WFC Rossiyanka
- Full name: WFC Rossiyanka
- Founded: 2003; 23 years ago
- Dissolved: 2017; 9 years ago
- Ground: Rodina Stadium
- Capacity: 5 083
- Chairman: Oleg Shlyapin
- Manager: Georgy Shebarshin
- League: Russian Championship
- 2016: Champions
- Website: www.fc-ross.ru
| Home colours | Away colours |

= WFC Rossiyanka =

Russian women's association football club

WFC Rossiyanka was a Russian women's football club from Khimki.

==History==
The team was founded in 1990 as Nadezhda Krasnoarmeysk, being initially a futsal club. Futsal was played until 1998, when the club left it to concentrate in association football. Nadezhda played for two years in the second tier, attaining 5th and 3rd spots, before being disbanded at the end of the 2000 season, with most players moving to newly founded Nadezhda Noginsk.

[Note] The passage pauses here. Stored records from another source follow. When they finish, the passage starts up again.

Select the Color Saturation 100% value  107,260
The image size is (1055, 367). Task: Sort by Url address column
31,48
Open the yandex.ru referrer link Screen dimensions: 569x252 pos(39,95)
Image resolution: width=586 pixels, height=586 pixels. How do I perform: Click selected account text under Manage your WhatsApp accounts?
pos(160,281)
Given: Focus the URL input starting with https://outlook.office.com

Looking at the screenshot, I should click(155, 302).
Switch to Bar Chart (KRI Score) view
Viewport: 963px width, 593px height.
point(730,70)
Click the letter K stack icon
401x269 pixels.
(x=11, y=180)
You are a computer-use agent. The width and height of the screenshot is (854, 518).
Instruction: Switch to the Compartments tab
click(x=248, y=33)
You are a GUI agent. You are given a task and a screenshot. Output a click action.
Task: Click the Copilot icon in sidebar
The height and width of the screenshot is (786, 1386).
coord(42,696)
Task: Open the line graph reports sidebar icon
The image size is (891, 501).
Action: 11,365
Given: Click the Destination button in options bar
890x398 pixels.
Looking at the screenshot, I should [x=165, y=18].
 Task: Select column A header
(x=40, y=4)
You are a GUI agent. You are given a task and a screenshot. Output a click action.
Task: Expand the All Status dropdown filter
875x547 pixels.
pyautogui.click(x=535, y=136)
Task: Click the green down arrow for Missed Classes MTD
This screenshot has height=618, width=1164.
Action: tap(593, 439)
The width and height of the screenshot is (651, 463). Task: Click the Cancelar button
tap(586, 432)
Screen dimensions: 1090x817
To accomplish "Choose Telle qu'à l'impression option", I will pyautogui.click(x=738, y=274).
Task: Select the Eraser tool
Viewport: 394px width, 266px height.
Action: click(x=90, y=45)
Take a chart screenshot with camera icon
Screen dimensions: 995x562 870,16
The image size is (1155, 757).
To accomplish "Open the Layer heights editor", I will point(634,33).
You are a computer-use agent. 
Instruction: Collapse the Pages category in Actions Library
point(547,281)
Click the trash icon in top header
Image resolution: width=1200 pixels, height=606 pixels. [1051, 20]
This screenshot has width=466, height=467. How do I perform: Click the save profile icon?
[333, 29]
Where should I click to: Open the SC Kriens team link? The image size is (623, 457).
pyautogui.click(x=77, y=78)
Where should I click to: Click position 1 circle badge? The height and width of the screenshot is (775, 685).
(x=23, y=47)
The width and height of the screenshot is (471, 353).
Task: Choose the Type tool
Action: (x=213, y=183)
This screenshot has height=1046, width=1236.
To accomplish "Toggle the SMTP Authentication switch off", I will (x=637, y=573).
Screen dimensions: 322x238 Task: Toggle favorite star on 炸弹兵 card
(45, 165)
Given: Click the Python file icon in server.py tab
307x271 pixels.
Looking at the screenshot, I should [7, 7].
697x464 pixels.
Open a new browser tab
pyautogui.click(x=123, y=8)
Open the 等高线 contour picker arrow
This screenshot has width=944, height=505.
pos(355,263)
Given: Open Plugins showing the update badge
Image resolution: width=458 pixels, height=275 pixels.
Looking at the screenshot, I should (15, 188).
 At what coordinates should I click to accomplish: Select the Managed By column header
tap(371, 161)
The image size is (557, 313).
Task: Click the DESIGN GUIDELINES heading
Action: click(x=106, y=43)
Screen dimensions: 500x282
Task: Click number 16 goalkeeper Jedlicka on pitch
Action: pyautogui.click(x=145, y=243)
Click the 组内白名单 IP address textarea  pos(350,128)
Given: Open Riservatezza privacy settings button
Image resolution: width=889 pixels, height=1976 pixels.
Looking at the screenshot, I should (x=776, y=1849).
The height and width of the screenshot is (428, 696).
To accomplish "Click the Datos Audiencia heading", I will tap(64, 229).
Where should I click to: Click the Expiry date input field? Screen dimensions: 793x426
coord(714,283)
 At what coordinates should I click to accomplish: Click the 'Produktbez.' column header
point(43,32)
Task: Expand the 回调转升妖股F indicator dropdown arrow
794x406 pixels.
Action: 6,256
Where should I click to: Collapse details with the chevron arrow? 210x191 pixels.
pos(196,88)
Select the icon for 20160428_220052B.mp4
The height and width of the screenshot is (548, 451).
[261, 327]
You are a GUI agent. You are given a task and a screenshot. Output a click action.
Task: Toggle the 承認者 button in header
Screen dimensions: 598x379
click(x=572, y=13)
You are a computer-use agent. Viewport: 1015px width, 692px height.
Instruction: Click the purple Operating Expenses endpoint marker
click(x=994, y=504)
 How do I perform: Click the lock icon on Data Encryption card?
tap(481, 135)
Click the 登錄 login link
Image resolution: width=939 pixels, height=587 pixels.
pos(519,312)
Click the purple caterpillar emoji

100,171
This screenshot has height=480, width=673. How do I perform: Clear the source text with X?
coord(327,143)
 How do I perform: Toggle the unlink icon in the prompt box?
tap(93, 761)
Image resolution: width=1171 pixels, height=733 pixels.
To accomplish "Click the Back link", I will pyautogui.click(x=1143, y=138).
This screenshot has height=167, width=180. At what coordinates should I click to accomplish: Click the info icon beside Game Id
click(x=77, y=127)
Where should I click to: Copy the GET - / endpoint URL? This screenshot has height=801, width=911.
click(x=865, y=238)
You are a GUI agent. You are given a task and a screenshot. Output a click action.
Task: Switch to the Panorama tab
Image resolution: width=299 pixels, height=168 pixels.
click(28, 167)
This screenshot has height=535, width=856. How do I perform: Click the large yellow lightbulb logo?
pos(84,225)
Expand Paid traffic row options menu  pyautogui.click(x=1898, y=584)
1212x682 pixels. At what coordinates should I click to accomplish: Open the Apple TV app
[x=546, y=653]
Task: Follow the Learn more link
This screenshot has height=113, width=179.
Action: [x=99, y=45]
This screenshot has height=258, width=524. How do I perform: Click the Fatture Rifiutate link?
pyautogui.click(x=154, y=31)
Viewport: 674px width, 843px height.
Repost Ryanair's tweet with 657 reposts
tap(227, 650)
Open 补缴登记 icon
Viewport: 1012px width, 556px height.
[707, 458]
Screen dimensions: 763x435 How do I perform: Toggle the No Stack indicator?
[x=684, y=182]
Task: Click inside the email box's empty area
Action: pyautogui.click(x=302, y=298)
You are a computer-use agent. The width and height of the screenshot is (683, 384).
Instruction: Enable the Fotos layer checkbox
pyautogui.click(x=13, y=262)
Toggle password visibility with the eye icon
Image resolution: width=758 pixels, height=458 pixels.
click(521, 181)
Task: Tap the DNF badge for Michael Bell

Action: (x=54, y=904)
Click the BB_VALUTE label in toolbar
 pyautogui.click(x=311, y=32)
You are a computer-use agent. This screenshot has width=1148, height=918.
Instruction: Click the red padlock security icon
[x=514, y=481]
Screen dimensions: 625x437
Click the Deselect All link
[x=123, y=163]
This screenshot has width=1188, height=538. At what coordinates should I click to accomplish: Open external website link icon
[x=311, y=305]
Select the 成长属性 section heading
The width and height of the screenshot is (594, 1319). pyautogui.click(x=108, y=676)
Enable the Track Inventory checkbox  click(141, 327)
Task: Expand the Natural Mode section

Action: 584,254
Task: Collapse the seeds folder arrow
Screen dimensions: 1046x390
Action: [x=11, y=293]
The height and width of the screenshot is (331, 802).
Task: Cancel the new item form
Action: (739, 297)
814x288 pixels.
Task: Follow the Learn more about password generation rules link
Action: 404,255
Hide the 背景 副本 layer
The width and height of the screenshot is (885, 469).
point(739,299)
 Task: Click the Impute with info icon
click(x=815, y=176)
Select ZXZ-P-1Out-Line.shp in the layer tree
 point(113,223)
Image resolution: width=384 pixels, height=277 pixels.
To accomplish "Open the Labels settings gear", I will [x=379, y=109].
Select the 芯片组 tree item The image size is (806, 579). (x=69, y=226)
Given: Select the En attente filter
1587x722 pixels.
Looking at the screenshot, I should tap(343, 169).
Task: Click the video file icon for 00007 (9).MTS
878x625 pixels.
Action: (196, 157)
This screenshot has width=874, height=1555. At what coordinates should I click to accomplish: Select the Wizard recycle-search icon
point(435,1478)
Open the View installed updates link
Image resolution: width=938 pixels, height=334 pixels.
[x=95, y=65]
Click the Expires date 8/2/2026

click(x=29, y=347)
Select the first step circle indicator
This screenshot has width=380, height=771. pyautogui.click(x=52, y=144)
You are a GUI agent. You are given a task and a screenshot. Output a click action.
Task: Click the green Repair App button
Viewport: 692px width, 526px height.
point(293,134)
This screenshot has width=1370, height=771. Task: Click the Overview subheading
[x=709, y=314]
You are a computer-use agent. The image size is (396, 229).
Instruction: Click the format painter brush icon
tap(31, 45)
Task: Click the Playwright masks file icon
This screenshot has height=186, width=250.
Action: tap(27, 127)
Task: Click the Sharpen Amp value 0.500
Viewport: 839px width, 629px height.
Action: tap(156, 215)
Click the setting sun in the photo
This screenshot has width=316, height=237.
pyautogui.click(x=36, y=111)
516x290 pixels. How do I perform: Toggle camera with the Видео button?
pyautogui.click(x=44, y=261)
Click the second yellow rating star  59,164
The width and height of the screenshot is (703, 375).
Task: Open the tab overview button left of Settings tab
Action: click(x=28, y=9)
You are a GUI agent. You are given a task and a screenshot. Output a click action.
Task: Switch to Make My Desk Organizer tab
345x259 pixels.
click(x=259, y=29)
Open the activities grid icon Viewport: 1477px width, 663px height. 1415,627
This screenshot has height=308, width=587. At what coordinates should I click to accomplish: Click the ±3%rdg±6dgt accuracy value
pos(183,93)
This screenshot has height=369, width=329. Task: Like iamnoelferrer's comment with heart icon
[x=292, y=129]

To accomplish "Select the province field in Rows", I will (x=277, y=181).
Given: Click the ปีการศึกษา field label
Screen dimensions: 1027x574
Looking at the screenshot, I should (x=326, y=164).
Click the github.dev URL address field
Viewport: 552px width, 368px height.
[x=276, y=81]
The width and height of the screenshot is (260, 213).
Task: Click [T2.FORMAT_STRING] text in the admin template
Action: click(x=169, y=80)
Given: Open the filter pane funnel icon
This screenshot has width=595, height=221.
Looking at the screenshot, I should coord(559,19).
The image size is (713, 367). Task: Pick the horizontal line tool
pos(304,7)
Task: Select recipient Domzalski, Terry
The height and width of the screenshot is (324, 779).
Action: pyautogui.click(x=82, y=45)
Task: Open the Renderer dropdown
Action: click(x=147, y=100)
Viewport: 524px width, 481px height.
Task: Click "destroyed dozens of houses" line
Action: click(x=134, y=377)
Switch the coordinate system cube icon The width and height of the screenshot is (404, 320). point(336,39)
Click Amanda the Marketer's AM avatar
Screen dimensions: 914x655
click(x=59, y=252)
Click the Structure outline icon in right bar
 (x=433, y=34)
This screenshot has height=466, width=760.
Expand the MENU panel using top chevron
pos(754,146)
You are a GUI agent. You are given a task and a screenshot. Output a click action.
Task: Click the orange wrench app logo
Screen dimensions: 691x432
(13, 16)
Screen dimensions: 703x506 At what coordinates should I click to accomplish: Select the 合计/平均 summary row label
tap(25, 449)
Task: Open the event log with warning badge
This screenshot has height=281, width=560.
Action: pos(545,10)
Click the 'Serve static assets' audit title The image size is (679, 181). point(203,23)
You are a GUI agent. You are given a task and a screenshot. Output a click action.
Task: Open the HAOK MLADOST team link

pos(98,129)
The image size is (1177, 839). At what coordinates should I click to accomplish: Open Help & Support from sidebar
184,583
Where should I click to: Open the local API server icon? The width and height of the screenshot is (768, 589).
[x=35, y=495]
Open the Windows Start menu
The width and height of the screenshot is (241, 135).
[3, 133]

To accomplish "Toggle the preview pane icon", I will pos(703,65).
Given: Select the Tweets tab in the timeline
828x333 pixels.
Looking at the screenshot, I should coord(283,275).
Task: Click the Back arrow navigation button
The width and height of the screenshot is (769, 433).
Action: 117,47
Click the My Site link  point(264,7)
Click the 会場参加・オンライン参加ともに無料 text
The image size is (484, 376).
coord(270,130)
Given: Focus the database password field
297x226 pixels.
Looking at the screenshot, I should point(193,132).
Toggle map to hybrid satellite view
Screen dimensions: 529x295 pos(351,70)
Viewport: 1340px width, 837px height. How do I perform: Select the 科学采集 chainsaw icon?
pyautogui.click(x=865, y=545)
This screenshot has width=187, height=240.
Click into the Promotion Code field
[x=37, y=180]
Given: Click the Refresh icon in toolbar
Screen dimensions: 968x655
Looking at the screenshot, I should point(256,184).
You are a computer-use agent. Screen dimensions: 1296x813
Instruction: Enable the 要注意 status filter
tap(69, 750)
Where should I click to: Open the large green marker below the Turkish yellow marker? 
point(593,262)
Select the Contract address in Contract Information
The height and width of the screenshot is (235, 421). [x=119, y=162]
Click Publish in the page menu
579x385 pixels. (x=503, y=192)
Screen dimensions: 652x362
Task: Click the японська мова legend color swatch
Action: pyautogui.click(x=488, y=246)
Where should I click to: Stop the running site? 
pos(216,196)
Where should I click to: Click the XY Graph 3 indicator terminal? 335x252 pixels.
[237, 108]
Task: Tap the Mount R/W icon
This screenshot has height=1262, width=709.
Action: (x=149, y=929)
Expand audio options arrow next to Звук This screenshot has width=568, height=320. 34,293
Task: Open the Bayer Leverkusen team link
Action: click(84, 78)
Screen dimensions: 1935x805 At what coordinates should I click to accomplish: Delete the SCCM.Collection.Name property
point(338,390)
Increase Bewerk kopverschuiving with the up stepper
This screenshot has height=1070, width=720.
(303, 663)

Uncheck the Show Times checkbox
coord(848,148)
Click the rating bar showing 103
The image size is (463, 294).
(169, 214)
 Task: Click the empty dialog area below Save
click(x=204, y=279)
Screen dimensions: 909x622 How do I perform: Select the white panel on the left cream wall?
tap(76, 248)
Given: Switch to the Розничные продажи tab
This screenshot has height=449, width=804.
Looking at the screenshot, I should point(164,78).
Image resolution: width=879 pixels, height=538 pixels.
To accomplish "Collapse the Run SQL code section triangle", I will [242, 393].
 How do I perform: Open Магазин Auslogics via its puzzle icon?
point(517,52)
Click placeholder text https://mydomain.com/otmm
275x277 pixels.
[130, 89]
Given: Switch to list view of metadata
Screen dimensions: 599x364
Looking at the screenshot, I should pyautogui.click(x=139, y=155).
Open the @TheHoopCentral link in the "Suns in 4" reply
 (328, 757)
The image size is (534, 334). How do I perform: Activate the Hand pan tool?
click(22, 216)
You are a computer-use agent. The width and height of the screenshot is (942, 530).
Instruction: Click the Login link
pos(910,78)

In 2003 the team was back as Rossiyanka, attaining promotion to the Russian Championship in the first try. Rossiyanka won the 2005 and 2006 championships, preceded by a silver in its 2004 debut. From 2007 to 2009 the team was second to Zvezda Perm, before winning its third championship in 2010. Rossiyanka successfully defended the title in the following season, which ended in 2012 following a short-lived change in the calendar format.

After four seasons with no titles, Rossiyanka won its fifth championship in 2016. The following year most of its squad moved to CSKA Moscow and Rossiyanka was merged into CSKA following the end of the 2017 season. The vacant in the championship was filled by Lokomotiv Moscow.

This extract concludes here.